Question

(a) Find all solutions of the equation. (b) Use a calculator to solve the equation in the interval $$[0,2 \pi),$$ correct to five decimal places.$$\sec x-5=0$$

Answer

## Question1.a:

**step1 Isolate the secant function**

The first step is to rearrange the given equation to isolate the secant function on one side of the equation.

$$\sec x - 5 = 0$$

$$\sec x = 5$$

**step2 Convert secant to cosine**

Since the secant function is the reciprocal of the cosine function, we can rewrite the equation in terms of cosine.

$$\frac{1}{\cos x} = 5$$

$$\cos x = \frac{1}{5}$$

**step3 Write the general solutions for cosine**

For an equation of the form $$\cos x = k$$, where $$k$$ is a constant, the general solutions are given by $$x = \pm \arccos(k) + 2n\pi$$, where $$n$$ is an integer ($$n \in \mathbb{Z}$$). Applying this to our equation, we obtain the general solutions.

$$x = \pm \arccos \left(\frac{1}{5}\right) + 2n\pi, \quad n \in \mathbb{Z}$$

## Question1.b:

**step1 Calculate the principal value using a calculator**

First, we need to calculate the principal value of $$\arccos \left(\frac{1}{5}\right)$$ using a calculator, making sure it is set to radian mode. We will round this value to five decimal places as required.

$$\arccos \left(\frac{1}{5}\right) \approx \arccos(0.2) \approx 1.36944 \text{ radians}$$

**step2 Find solutions in the interval $$[0, 2\pi)$$ from the positive general solution**

Using the positive part of the general solution, $$x = \arccos \left(\frac{1}{5}\right) + 2n\pi$$ (approximately $$x = 1.36944 + 2n\pi$$), we substitute integer values for $$n$$ to find solutions within the interval $$[0, 2\pi)$$.

For $$n=0$$:

$$x_1 = 1.36944 + 2(0)\pi = 1.36944$$

This solution is within the interval $$[0, 2\pi)$$ (since $$2\pi \approx 6.28319$$).

For $$n=1$$:

$$x = 1.36944 + 2(1)\pi \approx 1.36944 + 6.28319 = 7.65263$$

This solution is greater than $$2\pi$$, so it is not in the interval.

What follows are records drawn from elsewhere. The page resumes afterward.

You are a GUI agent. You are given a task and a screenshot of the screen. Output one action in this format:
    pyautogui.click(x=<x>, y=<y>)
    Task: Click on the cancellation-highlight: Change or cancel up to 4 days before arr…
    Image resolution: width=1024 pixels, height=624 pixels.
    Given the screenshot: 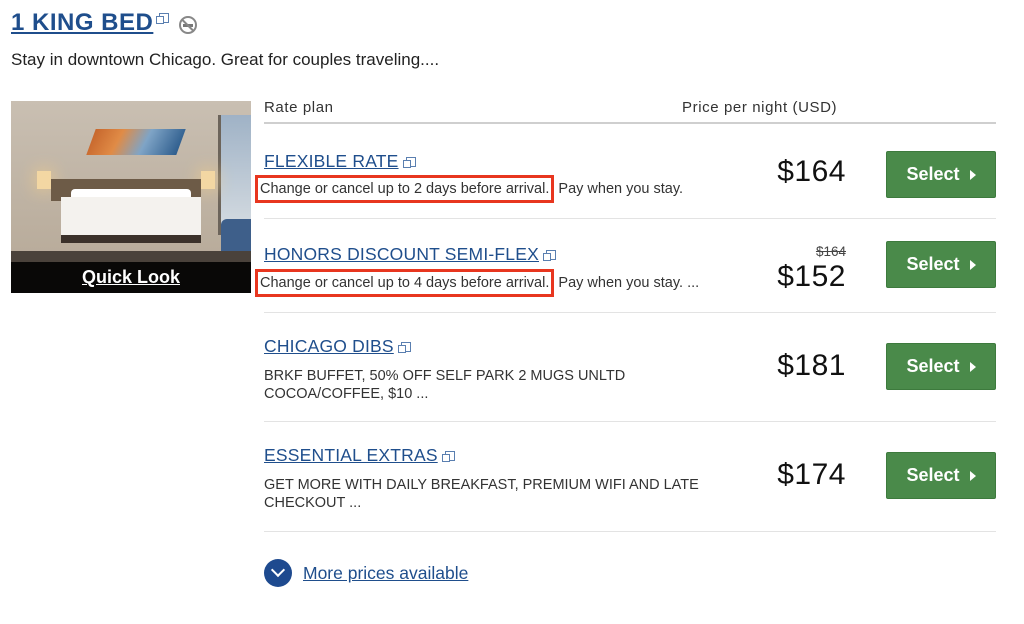 What is the action you would take?
    pyautogui.click(x=405, y=283)
    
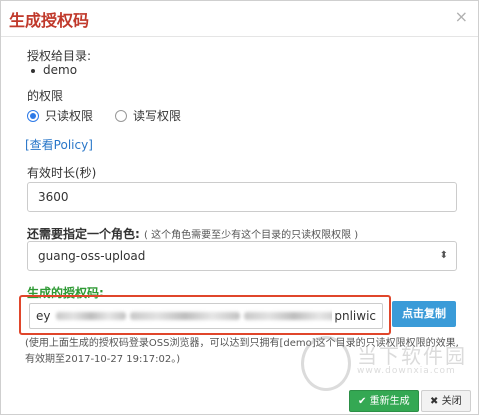  What do you see at coordinates (158, 116) in the screenshot?
I see `radio-readwrite-label: 读写权限` at bounding box center [158, 116].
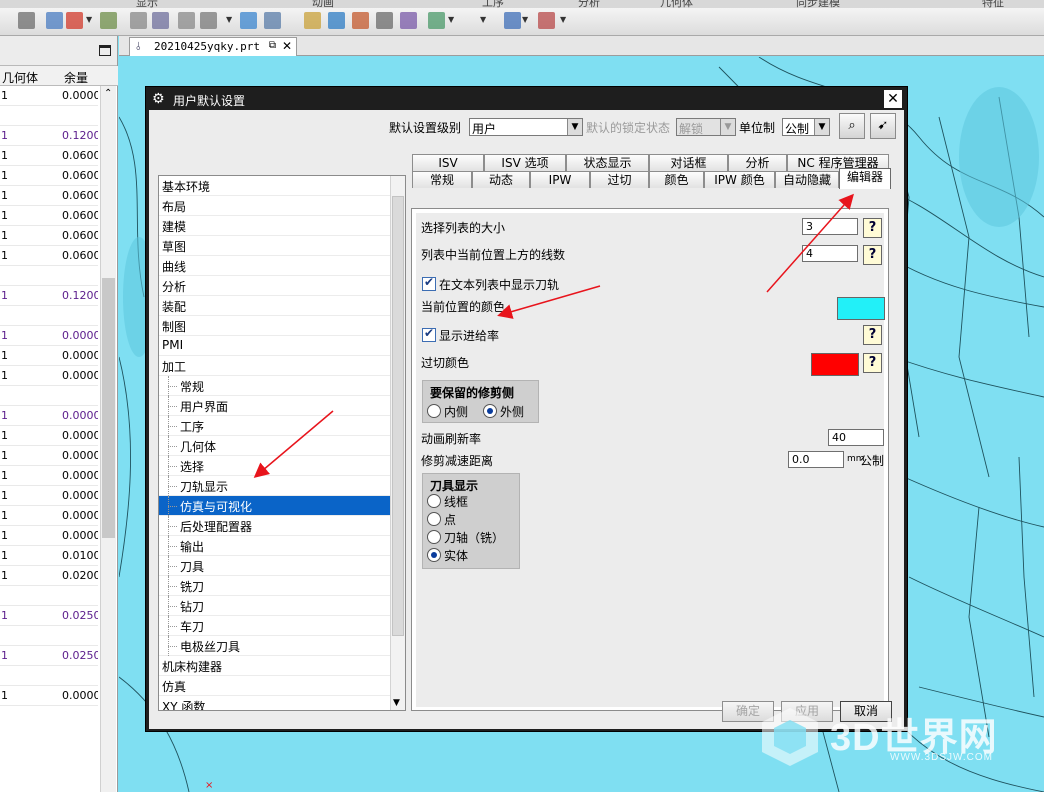 Image resolution: width=1044 pixels, height=792 pixels. What do you see at coordinates (282, 246) in the screenshot?
I see `tree-item: 草图` at bounding box center [282, 246].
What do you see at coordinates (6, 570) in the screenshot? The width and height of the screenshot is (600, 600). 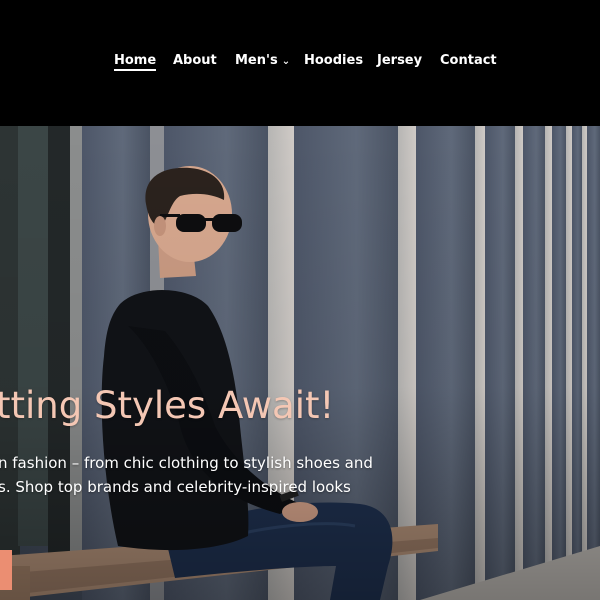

**step3 Find solutions in the interval $$[0, 2\pi)$$ from the negative general solution**

Using the negative part of the general solution, $$x = -\arccos \left(\frac{1}{5}\right) + 2n\pi$$ (approximately $$x = -1.36944 + 2n\pi$$), we substitute integer values for $$n$$ to find solutions within the interval $$[0, 2\pi)$$.

For $$n=0$$:

$$x = -1.36944 + 2(0)\pi = -1.36944$$

This solution is less than 0, so it is not in the interval.

For $$n=1$$:

$$x_2 = -1.36944 + 2(1)\pi \approx -1.36944 + 6.28319 = 4.91375$$

This solution is within the interval $$[0, 2\pi)$$.

For $$n=2$$:

$$x = -1.36944 + 2(2)\pi \approx -1.36944 + 12.56637 = 11.19693$$

This solution is greater than $$2\pi$$, so it is not in the interval.